── MATERIAL SUPPLIED
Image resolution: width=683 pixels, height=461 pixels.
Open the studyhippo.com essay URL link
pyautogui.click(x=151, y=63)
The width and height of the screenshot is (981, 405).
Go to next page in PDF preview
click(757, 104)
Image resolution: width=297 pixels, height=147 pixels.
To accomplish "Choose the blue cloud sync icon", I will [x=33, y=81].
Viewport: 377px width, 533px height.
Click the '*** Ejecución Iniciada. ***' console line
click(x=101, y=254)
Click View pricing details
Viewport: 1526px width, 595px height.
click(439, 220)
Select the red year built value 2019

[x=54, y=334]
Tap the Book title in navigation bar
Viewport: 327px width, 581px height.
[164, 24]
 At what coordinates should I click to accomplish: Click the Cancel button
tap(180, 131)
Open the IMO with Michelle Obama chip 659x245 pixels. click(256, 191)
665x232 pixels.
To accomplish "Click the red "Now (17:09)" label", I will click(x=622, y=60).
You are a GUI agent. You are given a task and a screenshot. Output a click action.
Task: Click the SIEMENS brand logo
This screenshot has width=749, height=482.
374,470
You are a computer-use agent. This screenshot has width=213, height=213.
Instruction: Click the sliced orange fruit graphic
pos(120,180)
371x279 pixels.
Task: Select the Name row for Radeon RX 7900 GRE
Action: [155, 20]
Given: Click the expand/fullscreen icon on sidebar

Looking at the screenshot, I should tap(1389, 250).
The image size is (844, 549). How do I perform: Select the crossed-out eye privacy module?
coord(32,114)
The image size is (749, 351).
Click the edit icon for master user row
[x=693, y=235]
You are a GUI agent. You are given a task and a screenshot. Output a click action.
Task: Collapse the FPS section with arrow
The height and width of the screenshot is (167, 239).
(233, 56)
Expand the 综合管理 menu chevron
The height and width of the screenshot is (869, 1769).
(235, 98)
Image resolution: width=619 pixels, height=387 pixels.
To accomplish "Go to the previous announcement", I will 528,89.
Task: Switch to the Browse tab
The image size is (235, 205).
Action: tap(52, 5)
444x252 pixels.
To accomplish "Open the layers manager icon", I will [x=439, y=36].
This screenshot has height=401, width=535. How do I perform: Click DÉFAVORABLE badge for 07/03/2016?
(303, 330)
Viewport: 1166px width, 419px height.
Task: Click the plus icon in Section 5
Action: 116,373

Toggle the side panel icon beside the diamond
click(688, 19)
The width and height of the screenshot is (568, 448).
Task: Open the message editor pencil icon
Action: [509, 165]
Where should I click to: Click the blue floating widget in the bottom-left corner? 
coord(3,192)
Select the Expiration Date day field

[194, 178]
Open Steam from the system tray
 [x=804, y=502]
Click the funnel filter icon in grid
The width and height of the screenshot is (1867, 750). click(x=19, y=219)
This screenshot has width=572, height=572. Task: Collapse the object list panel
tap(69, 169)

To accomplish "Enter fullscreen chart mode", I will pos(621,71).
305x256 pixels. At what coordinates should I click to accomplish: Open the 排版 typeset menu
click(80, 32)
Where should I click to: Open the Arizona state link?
────
## [EXERCISE PROMPT]
Word for word, set down all of the records above.

## [EXPECTED OUTPUT]
Image resolution: width=683 pixels, height=461 pixels.
Open the studyhippo.com essay URL link
pyautogui.click(x=151, y=63)
The width and height of the screenshot is (981, 405).
Go to next page in PDF preview
click(757, 104)
Image resolution: width=297 pixels, height=147 pixels.
To accomplish "Choose the blue cloud sync icon", I will [x=33, y=81].
Viewport: 377px width, 533px height.
Click the '*** Ejecución Iniciada. ***' console line
click(x=101, y=254)
Click View pricing details
Viewport: 1526px width, 595px height.
click(439, 220)
Select the red year built value 2019

[x=54, y=334]
Tap the Book title in navigation bar
Viewport: 327px width, 581px height.
[164, 24]
 At what coordinates should I click to accomplish: Click the Cancel button
tap(180, 131)
Open the IMO with Michelle Obama chip 659x245 pixels. click(256, 191)
665x232 pixels.
To accomplish "Click the red "Now (17:09)" label", I will click(x=622, y=60).
You are a GUI agent. You are given a task and a screenshot. Output a click action.
Task: Click the SIEMENS brand logo
This screenshot has width=749, height=482.
374,470
You are a computer-use agent. This screenshot has width=213, height=213.
Instruction: Click the sliced orange fruit graphic
pos(120,180)
371x279 pixels.
Task: Select the Name row for Radeon RX 7900 GRE
Action: [155, 20]
Given: Click the expand/fullscreen icon on sidebar

Looking at the screenshot, I should tap(1389, 250).
The image size is (844, 549). How do I perform: Select the crossed-out eye privacy module?
coord(32,114)
The image size is (749, 351).
Click the edit icon for master user row
[x=693, y=235]
You are a GUI agent. You are given a task and a screenshot. Output a click action.
Task: Collapse the FPS section with arrow
The height and width of the screenshot is (167, 239).
(233, 56)
Expand the 综合管理 menu chevron
The height and width of the screenshot is (869, 1769).
(235, 98)
Image resolution: width=619 pixels, height=387 pixels.
To accomplish "Go to the previous announcement", I will 528,89.
Task: Switch to the Browse tab
The image size is (235, 205).
Action: tap(52, 5)
444x252 pixels.
To accomplish "Open the layers manager icon", I will [x=439, y=36].
This screenshot has height=401, width=535. How do I perform: Click DÉFAVORABLE badge for 07/03/2016?
(303, 330)
Viewport: 1166px width, 419px height.
Task: Click the plus icon in Section 5
Action: 116,373

Toggle the side panel icon beside the diamond
click(688, 19)
The width and height of the screenshot is (568, 448).
Task: Open the message editor pencil icon
Action: [509, 165]
Where should I click to: Click the blue floating widget in the bottom-left corner? 
coord(3,192)
Select the Expiration Date day field

[194, 178]
Open Steam from the system tray
 [x=804, y=502]
Click the funnel filter icon in grid
The width and height of the screenshot is (1867, 750). click(x=19, y=219)
This screenshot has width=572, height=572. Task: Collapse the object list panel
tap(69, 169)

To accomplish "Enter fullscreen chart mode", I will pos(621,71).
305x256 pixels. At what coordinates should I click to accomplish: Open the 排版 typeset menu
click(80, 32)
Where should I click to: Open the Arizona state link?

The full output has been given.